Le desir de connaître, naïvement, je l'associe à ce que les Anciens (Socrate et compagnoie) disent à propos de la connaissance : connaissance de soi, l’étude de l’homme, la réflexion sur la valeur de nos actions. Aux quelles je rajoute cette connaissance du monde au-delà des apparences (je crois que celle-là est de Platon).

Je ne suis pas sûr que nos sociétés possède majoritairement une population prêt à apprendre au-delà de l'utilitaire (et je ne crois pas qu'on les encouragent non plus).

Un peu naïf, peut-être, mais entre PARIS MATCH ou SCIENCES ET VIE, j'aimerais que le second batte le premier. Ce sera dèjà un bon début...

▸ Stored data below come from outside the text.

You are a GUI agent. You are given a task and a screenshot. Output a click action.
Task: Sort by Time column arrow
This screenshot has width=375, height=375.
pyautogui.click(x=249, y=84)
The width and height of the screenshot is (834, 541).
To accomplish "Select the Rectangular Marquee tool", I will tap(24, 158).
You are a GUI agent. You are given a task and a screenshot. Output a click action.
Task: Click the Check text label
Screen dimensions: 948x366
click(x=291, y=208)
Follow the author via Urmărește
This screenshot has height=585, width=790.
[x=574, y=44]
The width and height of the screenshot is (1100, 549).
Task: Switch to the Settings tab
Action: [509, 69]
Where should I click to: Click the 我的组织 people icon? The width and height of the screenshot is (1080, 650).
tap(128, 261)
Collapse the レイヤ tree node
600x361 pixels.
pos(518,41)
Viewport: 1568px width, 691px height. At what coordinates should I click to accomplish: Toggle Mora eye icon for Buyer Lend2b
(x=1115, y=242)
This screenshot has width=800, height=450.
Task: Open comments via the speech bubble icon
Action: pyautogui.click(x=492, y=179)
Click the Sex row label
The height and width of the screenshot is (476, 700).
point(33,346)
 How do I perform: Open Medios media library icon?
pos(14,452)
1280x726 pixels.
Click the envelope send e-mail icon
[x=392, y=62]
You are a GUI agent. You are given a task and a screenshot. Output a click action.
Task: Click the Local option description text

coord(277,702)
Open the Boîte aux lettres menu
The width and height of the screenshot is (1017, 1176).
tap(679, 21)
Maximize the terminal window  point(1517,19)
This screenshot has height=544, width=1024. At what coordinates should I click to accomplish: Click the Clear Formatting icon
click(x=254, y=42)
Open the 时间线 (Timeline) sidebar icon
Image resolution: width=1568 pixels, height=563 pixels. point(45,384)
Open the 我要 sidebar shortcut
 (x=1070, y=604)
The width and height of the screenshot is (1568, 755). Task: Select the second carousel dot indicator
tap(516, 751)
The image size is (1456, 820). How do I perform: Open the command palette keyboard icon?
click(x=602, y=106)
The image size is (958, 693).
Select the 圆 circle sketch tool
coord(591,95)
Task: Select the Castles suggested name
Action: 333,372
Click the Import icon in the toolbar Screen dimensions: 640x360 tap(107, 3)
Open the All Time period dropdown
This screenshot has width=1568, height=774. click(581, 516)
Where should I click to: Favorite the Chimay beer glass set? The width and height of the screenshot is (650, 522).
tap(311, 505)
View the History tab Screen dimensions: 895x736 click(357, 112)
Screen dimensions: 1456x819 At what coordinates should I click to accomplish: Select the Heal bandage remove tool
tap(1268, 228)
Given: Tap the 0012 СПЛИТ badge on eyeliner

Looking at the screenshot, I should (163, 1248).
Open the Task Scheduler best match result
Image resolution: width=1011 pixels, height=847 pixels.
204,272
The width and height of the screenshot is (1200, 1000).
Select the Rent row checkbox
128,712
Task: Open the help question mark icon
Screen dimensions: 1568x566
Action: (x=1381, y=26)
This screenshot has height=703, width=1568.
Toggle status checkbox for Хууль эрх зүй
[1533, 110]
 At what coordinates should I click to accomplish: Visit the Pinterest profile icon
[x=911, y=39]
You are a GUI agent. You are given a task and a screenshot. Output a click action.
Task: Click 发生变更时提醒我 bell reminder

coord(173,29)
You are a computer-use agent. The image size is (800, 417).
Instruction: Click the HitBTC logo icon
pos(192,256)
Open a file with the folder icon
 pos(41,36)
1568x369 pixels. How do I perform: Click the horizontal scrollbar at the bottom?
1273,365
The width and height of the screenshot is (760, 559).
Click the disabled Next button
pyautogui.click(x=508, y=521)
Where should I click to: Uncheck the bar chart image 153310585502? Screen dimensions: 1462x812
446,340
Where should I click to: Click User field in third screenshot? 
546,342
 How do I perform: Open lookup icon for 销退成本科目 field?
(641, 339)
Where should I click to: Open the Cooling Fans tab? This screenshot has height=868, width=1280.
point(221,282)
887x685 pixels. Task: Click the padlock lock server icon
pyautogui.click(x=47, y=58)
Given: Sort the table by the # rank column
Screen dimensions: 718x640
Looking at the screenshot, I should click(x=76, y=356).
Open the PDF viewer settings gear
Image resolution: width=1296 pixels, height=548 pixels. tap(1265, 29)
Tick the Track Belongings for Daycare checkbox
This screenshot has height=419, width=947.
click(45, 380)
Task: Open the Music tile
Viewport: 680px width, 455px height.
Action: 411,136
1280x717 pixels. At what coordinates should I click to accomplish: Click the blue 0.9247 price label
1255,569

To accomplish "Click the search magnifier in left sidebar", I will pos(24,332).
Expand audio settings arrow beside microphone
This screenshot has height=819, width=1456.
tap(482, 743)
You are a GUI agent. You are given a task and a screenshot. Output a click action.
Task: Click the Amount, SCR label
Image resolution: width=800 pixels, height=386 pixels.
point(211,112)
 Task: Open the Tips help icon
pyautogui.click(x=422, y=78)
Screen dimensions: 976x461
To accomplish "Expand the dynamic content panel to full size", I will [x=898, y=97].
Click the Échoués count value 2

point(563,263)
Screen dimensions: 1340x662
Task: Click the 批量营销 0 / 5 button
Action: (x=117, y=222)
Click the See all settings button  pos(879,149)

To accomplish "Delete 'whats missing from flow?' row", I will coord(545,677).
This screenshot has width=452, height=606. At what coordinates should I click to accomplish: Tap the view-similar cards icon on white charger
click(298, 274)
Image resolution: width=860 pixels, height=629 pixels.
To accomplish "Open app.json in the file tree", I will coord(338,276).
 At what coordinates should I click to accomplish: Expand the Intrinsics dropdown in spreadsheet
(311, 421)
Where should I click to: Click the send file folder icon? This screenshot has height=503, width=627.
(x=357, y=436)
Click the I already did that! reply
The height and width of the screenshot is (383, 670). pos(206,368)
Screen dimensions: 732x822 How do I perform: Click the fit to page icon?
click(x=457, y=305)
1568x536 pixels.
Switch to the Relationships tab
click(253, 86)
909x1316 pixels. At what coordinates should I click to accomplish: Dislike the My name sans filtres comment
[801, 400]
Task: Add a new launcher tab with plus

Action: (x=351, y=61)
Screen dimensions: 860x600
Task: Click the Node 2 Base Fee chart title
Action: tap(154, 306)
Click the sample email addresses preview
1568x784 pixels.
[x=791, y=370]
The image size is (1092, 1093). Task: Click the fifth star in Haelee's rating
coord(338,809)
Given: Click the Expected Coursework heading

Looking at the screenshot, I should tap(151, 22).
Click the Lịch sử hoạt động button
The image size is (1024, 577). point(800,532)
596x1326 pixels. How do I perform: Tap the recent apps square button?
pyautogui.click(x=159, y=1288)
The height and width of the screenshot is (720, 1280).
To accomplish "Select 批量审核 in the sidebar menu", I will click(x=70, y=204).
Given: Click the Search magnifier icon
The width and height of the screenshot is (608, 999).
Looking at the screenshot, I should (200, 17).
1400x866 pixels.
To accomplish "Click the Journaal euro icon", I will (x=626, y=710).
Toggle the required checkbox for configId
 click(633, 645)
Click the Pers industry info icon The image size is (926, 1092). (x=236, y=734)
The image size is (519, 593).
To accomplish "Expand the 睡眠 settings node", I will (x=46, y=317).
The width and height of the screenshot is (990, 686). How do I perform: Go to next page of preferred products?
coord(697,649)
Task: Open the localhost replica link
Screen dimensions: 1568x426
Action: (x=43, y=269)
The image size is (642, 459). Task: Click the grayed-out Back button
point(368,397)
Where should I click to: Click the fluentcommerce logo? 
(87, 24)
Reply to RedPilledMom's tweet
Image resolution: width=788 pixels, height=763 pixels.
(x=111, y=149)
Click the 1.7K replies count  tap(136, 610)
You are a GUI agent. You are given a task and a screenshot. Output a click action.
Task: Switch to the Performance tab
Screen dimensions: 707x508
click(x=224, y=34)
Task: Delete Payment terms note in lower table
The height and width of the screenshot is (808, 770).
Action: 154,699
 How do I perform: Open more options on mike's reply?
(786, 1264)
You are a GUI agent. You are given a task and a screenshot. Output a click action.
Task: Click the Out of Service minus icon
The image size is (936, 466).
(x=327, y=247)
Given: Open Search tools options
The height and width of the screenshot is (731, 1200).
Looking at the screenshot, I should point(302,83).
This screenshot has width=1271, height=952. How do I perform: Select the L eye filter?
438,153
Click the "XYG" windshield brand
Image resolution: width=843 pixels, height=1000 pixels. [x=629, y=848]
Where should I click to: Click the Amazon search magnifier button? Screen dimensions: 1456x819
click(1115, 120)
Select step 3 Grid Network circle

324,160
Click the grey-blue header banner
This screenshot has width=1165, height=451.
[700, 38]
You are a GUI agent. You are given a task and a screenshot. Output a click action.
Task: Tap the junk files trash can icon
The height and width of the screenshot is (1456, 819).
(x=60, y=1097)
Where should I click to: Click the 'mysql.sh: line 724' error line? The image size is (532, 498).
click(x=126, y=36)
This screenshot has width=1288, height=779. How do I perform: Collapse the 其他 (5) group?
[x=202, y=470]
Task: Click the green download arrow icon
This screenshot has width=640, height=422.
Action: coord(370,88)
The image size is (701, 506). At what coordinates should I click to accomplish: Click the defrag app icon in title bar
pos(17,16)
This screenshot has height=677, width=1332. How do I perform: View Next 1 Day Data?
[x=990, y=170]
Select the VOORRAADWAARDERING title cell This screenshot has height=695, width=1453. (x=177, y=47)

Le réseau par ses liens me mène dans des ramifications de la connaissance qui je découvre (ce qui n'était pas possible avant). Je souhaite que tous puisse utiliser Internet d'une telle façon. Mais bon...

ma question serait alors de savoir si ce goût peut être transmis autrement que par émulation des pairs ou des enseignants ou de la famille (la façon la plus efficace de transmettre des aptitude) et de réussir à travers l'enseignement, les médias (ou la blogosphère?) ce goût d'aprendre à apprendre.

Est-ce que la science de la pédagogie a explorer cette voie?